The individual answer cannot respond to collective trauma.
SD: You write that COVID has “traumatized many Americans and atomized us” (279). How should society collectively respond to that trauma?
MMG: Maybe it’s too simple, but I don’t even think sociability has come back in the same way. People I know don’t party as much as they use to. We don’t go out to movies or theater as we used to. People are still afraid of the crowd.
You can go into the crowd and wear your mask. These are small things, but they are community-based activities. If you go to legislative hearings or town halls, those are twofers—you get some sociability and collective action.
The individualistic response is wellness: I go to the gym; I diet….The individual answer cannot respond to collective trauma and a change in habits as deep as this.
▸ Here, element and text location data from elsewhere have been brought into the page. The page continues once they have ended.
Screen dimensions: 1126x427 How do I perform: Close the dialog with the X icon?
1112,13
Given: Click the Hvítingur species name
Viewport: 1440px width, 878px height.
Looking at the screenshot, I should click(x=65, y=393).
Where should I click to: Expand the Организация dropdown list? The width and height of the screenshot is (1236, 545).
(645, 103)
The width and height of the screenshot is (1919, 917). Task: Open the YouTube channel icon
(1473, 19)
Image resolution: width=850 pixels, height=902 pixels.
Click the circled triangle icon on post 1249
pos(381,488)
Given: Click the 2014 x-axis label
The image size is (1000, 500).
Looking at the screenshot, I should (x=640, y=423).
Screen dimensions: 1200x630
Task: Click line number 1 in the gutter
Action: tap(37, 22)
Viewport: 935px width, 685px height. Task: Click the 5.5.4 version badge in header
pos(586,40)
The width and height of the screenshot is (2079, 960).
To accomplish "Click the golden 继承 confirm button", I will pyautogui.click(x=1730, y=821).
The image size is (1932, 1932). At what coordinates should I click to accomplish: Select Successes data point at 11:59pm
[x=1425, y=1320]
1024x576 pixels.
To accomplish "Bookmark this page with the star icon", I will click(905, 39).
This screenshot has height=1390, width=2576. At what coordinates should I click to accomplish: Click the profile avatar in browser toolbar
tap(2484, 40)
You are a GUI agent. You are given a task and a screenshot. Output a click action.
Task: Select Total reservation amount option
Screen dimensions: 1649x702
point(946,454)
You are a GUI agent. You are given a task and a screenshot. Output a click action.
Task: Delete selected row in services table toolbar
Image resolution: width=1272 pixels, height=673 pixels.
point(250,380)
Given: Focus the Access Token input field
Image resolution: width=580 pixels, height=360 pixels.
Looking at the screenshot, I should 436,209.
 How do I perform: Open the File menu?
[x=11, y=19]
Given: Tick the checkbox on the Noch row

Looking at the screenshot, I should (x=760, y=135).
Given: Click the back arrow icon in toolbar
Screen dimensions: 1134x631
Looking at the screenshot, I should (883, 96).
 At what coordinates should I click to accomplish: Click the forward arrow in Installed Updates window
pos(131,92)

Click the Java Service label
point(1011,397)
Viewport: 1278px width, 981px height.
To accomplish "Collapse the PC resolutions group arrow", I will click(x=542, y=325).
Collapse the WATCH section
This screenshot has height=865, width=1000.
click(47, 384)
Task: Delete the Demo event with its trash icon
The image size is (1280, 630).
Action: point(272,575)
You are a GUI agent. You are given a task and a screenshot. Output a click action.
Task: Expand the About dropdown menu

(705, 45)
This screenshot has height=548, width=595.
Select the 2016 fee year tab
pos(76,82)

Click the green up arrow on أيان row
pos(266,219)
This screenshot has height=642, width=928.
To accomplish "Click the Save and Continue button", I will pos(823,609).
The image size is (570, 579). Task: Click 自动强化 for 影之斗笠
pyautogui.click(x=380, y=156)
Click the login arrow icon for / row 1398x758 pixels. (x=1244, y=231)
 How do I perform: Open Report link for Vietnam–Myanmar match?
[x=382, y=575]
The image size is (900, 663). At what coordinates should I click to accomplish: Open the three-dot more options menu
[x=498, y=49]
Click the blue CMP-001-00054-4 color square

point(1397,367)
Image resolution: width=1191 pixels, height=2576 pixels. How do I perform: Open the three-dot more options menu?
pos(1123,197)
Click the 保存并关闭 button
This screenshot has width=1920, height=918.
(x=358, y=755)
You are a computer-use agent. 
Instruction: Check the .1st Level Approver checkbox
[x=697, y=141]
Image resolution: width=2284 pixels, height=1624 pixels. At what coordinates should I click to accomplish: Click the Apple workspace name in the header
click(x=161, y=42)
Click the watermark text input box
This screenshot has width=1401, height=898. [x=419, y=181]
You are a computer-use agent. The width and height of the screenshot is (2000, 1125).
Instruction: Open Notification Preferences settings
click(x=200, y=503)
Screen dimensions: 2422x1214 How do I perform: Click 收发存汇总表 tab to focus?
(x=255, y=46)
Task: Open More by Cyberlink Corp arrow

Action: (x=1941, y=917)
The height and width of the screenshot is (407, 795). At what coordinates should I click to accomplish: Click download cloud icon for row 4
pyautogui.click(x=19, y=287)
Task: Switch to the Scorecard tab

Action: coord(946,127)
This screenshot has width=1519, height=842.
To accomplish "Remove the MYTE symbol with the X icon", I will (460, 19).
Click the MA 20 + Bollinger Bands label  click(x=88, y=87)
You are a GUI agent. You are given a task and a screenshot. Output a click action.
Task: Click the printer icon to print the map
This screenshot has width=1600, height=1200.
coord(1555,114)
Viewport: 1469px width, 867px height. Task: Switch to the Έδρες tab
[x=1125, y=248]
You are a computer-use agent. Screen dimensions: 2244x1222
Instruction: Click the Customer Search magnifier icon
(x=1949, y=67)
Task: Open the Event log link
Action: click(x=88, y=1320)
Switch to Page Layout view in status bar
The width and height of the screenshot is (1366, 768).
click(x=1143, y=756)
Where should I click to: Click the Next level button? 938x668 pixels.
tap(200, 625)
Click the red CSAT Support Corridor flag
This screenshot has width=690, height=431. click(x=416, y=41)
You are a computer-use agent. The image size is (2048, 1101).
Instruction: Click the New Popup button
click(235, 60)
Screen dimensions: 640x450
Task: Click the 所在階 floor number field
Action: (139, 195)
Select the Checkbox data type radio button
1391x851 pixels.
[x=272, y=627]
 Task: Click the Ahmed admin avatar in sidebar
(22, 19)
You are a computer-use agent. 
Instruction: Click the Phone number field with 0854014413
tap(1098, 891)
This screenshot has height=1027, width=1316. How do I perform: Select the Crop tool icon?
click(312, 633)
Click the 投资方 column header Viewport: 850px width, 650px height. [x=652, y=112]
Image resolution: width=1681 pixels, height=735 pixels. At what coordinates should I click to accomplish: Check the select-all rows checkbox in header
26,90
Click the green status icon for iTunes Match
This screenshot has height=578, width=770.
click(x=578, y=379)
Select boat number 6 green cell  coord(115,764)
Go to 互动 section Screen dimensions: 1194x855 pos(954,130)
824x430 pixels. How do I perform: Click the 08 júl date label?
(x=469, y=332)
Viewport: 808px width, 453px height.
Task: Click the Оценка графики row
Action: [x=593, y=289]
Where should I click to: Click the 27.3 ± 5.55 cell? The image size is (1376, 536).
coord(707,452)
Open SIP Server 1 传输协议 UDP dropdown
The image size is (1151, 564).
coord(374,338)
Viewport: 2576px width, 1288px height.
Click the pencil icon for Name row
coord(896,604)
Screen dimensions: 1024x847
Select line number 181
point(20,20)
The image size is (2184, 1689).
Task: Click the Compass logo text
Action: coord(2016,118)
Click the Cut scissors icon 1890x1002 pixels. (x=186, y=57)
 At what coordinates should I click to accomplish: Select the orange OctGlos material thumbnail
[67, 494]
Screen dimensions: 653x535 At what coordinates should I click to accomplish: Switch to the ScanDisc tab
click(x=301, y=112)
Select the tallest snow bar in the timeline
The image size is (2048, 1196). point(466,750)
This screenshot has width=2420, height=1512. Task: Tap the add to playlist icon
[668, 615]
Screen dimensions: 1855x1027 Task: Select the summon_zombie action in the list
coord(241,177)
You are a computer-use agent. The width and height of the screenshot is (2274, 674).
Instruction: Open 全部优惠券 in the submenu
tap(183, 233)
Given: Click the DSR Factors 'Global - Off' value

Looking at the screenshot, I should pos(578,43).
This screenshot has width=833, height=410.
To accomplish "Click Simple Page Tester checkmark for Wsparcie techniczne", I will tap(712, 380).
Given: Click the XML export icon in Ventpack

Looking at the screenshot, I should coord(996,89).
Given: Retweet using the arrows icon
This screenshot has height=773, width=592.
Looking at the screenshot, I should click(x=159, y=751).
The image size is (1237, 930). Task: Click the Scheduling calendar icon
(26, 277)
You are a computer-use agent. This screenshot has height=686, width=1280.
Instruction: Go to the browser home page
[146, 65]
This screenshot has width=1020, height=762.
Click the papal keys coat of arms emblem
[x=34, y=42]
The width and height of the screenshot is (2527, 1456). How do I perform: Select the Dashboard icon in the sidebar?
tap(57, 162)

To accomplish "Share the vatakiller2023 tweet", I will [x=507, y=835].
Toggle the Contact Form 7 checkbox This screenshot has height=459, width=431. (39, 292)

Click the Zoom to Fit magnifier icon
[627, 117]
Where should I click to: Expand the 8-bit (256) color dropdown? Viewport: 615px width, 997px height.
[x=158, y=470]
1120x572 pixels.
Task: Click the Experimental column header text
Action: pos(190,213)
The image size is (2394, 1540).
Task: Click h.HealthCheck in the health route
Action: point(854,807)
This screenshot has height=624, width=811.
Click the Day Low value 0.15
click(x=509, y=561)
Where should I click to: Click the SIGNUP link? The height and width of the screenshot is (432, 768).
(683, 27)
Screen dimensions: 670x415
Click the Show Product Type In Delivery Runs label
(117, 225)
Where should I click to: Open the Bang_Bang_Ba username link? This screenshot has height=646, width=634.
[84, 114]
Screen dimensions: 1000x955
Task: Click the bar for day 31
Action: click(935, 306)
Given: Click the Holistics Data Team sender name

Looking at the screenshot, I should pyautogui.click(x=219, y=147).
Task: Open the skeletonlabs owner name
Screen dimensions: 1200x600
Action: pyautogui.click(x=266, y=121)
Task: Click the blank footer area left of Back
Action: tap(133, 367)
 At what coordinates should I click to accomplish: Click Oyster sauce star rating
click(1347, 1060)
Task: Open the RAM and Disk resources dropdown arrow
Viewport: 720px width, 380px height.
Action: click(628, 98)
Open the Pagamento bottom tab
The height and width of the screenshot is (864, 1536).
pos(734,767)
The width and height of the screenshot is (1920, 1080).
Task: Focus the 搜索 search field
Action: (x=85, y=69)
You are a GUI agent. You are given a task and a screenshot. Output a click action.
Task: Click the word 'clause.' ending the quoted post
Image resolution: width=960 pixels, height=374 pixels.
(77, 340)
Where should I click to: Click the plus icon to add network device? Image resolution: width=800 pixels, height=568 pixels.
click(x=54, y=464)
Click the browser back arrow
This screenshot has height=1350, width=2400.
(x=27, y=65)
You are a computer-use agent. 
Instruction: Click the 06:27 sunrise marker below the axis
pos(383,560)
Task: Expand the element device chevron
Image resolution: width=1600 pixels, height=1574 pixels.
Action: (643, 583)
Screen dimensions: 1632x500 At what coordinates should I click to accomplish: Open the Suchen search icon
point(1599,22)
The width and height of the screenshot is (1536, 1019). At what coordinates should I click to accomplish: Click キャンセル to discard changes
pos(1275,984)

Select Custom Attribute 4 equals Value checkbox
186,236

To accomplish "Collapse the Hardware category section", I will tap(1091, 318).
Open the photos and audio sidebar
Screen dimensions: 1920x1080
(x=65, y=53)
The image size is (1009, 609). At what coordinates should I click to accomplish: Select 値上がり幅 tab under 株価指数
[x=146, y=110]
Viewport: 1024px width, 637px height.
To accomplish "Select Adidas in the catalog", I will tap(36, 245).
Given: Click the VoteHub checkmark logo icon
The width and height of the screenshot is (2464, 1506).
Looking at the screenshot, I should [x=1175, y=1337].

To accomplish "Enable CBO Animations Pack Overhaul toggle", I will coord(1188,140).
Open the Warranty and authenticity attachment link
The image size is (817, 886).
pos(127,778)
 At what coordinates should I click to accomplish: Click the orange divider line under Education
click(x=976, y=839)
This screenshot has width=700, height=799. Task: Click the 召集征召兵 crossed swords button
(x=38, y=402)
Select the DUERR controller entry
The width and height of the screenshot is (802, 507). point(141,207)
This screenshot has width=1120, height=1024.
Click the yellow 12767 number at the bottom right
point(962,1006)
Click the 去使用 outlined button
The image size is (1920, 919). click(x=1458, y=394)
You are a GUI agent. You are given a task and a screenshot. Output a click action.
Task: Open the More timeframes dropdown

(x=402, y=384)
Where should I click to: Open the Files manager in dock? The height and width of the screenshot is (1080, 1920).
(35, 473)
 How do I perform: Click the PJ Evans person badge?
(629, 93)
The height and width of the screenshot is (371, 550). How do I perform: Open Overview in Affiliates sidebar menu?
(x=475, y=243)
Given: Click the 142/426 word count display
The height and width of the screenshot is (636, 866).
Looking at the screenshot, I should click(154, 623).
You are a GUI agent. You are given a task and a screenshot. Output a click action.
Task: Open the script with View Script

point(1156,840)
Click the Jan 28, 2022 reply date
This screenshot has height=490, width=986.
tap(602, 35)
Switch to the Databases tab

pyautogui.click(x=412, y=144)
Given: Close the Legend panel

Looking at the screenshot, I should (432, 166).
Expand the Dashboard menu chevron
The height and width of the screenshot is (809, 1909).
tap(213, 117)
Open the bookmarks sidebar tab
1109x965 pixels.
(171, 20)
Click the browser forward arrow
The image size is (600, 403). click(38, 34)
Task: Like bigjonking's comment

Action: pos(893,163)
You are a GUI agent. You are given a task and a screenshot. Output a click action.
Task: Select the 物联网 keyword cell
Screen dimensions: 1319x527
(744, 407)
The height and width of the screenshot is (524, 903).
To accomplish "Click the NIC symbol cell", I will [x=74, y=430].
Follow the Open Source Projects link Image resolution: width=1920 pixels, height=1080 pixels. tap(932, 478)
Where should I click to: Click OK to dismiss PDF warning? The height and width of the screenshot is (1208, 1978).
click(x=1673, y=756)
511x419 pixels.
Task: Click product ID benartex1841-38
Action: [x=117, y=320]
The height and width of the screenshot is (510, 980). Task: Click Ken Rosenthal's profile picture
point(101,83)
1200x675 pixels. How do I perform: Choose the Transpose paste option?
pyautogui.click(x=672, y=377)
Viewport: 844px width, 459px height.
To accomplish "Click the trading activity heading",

We need a far more robust response to our own collective fear of dementia. I think we have to learn person-centered care. We have to learn how to talk to people who have cognitive impairment. We need to be less afraid of people with disabilities. We have to be less afraid of old people.
SD: Is there anything else that you would like to add? You write about memorials for the people who died during COVID in nursing homes in the book, for instance.
MMG: I would like to say something about the [idea for the] memorial [for the more than 200,000 nursing home residents who died during the COVID pandemic]. People in nursing homes are the only people in the country for which the government makes itself responsible for their safety and their lives. That is statutory.
They were abandoned in 2020. Things are getting better in some places but not in other places. It is very uneven. We need to reflect on the abandonment. And with what’s wrong with a society that left them so undefended.
A monument does that. It means you think about responsibility for the most vulnerable. It means that we honor them.
A memorial should be beautiful. It should be made of rich materials. It should have their words and their names. We must name the names. We must take responsibility, collectively, as a society. Not just because the government passed these laws, but because it’s an obligation to take care of our elders and most vulnerable.
As we move into a society of scarcity, there will be many arguments for reducing the safety net. We will be told we cannot afford them. We have too many old people. They are too old, too needy.
We must toughen up every ethical standard that we want to live by and make them explicit. We won’t exclude people. We will include these people. We will honor these people.